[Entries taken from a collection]
● ● ●

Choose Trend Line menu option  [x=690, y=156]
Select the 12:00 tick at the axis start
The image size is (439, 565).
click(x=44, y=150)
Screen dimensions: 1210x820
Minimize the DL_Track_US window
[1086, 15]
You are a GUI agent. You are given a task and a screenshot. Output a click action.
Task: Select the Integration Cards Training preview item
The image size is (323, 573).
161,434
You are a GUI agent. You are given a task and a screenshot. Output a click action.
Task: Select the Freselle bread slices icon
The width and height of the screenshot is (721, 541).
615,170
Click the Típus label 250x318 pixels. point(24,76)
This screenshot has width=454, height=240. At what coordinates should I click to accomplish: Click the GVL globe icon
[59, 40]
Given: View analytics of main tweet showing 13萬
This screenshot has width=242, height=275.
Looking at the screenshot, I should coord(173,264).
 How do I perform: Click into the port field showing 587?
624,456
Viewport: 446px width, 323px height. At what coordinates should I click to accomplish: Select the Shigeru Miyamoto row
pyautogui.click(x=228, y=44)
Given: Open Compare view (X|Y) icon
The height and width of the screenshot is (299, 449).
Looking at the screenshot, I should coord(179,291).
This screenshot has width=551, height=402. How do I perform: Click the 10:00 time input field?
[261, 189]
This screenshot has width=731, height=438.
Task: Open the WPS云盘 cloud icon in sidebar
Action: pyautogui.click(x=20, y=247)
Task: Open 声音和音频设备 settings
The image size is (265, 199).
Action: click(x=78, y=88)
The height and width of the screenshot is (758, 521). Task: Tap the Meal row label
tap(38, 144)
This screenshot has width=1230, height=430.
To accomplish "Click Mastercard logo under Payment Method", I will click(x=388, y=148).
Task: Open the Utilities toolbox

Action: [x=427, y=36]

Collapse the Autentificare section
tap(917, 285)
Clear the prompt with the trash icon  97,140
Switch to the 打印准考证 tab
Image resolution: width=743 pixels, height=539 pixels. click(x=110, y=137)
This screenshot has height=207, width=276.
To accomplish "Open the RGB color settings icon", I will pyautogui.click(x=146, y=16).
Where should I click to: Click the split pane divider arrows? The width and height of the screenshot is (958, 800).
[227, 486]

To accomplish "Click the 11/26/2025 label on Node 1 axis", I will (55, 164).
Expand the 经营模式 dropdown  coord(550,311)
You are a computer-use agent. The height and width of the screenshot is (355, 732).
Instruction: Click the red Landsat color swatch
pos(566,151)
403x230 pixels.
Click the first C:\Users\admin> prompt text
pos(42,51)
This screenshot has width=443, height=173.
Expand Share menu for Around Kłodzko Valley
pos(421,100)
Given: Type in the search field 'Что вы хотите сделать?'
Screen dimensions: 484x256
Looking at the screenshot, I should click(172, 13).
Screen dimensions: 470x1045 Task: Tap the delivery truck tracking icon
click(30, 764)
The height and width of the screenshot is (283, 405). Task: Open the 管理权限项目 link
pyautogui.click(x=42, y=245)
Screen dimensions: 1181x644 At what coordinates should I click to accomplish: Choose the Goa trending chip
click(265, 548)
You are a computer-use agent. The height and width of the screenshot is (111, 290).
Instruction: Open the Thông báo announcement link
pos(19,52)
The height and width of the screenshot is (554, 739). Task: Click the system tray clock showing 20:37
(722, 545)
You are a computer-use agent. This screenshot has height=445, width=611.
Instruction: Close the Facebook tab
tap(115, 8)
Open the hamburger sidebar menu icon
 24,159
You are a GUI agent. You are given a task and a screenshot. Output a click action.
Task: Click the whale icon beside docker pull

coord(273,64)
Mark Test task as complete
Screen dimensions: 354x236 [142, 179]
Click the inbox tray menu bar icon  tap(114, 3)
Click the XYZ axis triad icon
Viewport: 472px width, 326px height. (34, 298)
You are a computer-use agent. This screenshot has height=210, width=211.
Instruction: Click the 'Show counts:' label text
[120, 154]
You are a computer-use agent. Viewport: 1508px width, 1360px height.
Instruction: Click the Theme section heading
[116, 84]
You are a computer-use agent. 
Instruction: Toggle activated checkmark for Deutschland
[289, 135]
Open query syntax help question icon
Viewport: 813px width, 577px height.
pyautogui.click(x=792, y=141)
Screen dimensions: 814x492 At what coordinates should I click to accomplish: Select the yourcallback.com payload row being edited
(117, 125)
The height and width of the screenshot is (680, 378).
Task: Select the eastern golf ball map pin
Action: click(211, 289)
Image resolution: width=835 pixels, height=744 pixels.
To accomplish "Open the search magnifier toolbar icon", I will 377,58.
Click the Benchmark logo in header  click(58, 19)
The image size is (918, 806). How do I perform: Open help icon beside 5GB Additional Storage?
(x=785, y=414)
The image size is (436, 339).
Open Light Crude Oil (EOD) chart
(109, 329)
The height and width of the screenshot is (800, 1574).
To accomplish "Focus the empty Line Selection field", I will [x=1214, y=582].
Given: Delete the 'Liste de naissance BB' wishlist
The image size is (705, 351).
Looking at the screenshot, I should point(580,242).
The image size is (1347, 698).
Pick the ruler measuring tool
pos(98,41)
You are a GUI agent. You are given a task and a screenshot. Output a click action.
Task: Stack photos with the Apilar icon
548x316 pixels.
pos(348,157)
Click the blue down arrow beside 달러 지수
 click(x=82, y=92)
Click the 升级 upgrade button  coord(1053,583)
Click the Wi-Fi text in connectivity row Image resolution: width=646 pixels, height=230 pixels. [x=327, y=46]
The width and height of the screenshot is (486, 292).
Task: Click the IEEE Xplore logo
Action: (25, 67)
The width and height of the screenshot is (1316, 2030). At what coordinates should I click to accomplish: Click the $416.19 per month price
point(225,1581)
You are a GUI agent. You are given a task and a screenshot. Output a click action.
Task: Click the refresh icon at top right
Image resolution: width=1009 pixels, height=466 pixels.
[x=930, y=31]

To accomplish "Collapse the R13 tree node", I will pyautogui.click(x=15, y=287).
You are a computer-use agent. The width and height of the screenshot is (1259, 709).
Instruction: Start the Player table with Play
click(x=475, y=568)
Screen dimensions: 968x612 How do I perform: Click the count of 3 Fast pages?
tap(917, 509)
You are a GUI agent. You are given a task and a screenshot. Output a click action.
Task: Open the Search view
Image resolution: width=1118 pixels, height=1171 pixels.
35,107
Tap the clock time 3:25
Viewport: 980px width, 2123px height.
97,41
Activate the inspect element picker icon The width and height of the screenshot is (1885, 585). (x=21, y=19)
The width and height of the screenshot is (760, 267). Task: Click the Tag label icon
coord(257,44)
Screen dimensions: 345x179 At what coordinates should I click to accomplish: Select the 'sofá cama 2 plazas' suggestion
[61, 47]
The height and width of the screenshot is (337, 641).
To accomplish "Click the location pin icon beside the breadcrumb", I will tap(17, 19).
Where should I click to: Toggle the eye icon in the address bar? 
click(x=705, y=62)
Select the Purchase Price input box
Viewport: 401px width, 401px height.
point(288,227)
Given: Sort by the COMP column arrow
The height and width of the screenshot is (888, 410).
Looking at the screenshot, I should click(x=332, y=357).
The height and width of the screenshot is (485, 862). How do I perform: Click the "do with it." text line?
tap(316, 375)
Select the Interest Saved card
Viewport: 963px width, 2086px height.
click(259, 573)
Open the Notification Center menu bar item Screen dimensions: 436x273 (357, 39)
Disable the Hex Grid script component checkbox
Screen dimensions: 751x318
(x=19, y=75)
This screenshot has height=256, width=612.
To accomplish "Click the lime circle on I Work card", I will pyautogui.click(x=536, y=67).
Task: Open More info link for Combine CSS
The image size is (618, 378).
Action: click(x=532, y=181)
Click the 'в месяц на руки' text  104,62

● ● ●

- [EXERCISE GOAL]: Retype the lines above without alteration. The first is the one containing "Task: Open More info link for Combine CSS", and the last is the final line of the data.

- [WRITTEN RESPONSE]:
Task: Open More info link for Combine CSS
The image size is (618, 378).
Action: click(x=532, y=181)
Click the 'в месяц на руки' text  104,62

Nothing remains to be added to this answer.